Halfway through their first year, Shymon came around the corner to discover his friend in serious trouble. Certas stood in the center of the hallway, surrounded by his brother, Fintan, and three other second year students. Fintan was constantly challenging Certas, pushing him to work harder, to bring honor to their family name by following in his footsteps and becoming first student. He was not likely to show Certas any mercy. Certas’s only hope was that this would be a fight consisting solely of fisticuffs and swordplay, both sides bound from the use of their elements by the cuff and collar which would not be permanently removed until fourth year.

All four second years had their blunted training swords out, and while it was unlikely that Certas would die from this skirmish, it was almost certain that he would emerge badly bruised and beaten.

Three more second years grabbed Shymon from behind, pushing him up against the wall where all he could do was watch his friend and struggle to come to his aid.

Fintan and his friends began to circle Certas, mocking him, poking at him, feinting and drawing his eyes in all directions. One sword dipped in to crack against his shoulder blade, another whipped across his knee. Certas stood stoic, his wooden blade upraised, looking for an opening.

Lightning quick, he moved forward, the Leopard Strikes Prey. His foot thrusting down to take one of the boys in the knee, the joint cracking painfully. His hand reaching deftly to twist the boy’s wrist, forcing him to loosen his grip on his sword. Certas’s blade slamming into the boy’s temple causing him to crash limply to the ground. Just like that, Certas held not one sword but two.

He became a blur of motion, swords spinning in the air faster than his opponents could follow. One hand parrying the now serious strokes of the remaining three foes, the other deftly dealing blows wherever an opening arose. With his left sword he slammed down the arm of another of Fintan’s conspirators, his right delivering a mighty backhanded blow that sent teeth and blood flying through the air.

Just then one of the instructors turned a corner. Certas, Shymon, and the remaining boys found themselves locked in a cage of iron-tight air.
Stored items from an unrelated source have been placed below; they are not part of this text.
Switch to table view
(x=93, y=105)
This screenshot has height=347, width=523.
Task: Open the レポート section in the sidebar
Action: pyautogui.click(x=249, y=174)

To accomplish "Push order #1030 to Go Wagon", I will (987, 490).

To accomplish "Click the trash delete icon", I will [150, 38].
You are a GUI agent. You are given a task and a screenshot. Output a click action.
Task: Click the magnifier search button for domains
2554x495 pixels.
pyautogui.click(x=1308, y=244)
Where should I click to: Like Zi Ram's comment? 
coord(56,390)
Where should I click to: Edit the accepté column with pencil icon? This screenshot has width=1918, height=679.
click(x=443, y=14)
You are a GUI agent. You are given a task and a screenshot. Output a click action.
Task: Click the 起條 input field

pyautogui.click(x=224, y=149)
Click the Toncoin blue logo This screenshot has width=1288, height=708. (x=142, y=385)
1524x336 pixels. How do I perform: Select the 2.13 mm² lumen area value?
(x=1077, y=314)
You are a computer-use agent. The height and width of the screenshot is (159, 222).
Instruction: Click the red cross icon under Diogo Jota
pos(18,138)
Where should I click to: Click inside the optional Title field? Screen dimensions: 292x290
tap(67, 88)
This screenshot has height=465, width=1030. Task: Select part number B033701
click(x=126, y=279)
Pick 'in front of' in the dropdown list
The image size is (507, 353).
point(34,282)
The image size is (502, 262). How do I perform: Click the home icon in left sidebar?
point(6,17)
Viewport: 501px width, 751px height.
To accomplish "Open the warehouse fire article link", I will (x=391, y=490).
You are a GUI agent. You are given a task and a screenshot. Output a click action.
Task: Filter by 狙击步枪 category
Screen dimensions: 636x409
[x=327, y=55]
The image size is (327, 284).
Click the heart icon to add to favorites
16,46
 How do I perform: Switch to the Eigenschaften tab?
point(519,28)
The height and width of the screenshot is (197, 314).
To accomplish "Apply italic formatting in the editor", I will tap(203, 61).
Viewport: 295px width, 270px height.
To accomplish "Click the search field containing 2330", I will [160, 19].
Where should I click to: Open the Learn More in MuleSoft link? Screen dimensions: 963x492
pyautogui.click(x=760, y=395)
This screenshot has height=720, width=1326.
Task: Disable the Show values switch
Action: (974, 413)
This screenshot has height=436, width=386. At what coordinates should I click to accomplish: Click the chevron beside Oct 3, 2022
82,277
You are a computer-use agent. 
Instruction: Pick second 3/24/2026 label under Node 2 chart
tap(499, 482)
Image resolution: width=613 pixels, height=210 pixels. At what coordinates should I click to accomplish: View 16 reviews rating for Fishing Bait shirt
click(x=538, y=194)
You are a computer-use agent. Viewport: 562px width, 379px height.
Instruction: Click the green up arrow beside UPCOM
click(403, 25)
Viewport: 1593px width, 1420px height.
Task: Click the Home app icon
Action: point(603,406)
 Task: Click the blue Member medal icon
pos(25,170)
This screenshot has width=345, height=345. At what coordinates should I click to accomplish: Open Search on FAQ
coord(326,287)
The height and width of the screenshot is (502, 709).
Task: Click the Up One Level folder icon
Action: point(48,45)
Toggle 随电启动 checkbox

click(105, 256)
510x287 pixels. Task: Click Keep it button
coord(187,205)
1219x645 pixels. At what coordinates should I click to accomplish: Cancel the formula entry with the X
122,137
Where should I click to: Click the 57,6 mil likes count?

It would not be the first time the two friends found themselves in such serious trouble, nor would it be the last. Year after year they marked themselves as two of the best the Academy had.

When Fintan was lost in a sortie over the wall in his fourth year, Shymon listened to Certas and felt his recriminations over his failure to make the relationship between himself and his brother work. When an instructor in third year took a dislike to Shymon and forced punishment after punishment on him, it was Certas who stood by his side talking him through the pain, keeping him focused.

It was in their fourth year that they earned their nicknames, Red Death and Golden Flame. The day began innocently enough with a patrol along the edge of the border between the First Lord’s lands and the wood lands. Raiders had been active recently, slipping into nearby villages and harrying the people, stealing livestock. Both boys had been on this patrol before, in the summer of their third year. The small skirmishes never amounted to much, with the raiders generally turning and running at the sight of the Academy’s patrols and so the group marched along, laughing and joking about the recent dance and Irial’s refusal to accept Shymon’s offer of a waltz.

“She certainly put you in your place, Shymon!  I do believe her exact words were ‘Why would I dance with that great big lummox; do I look like a fool who enjoys the pain of flattened feet?’” Certas chortled. “I don’t think you should have forgotten your date the other night, you’ll have to do some fancy talking to get back in her good graces my friend!”  Shymon’s face burst into red flame, a full-on match to his hair, while his friends continued to rib him good naturedly. Enjoying his discomfort, the boys marched after the captain, their youthful laughter bouncing and echoing off the surrounding old growth.

The forest fell ominously silent around them as a barrage of Elementium arrows flew rapidly from multiple directions, driving through the encompassing shields of air, piercing Captain Aaron’s throat. All quickly became chaos as the captain crashed to the floor his life’s blood pulsing onto the ground. Left leaderless, the patrol, still only boys of fifteen, fled in several different directions trying, and mostly failing, to escape the deadly missiles. Forgetting the training they had received in fear for their lives.

So it was that Shymon found himself back-to-back with Certas in a clearing deep in the woods. Both boys with their weapons drawn, Certas with a sword in each hand as had become his custom. Their eyes moving restlessly along the perimeter of the trees, searching for the hidden enemy they knew must be there cloaked in a shifting shroud of elements, camouflaged from sight.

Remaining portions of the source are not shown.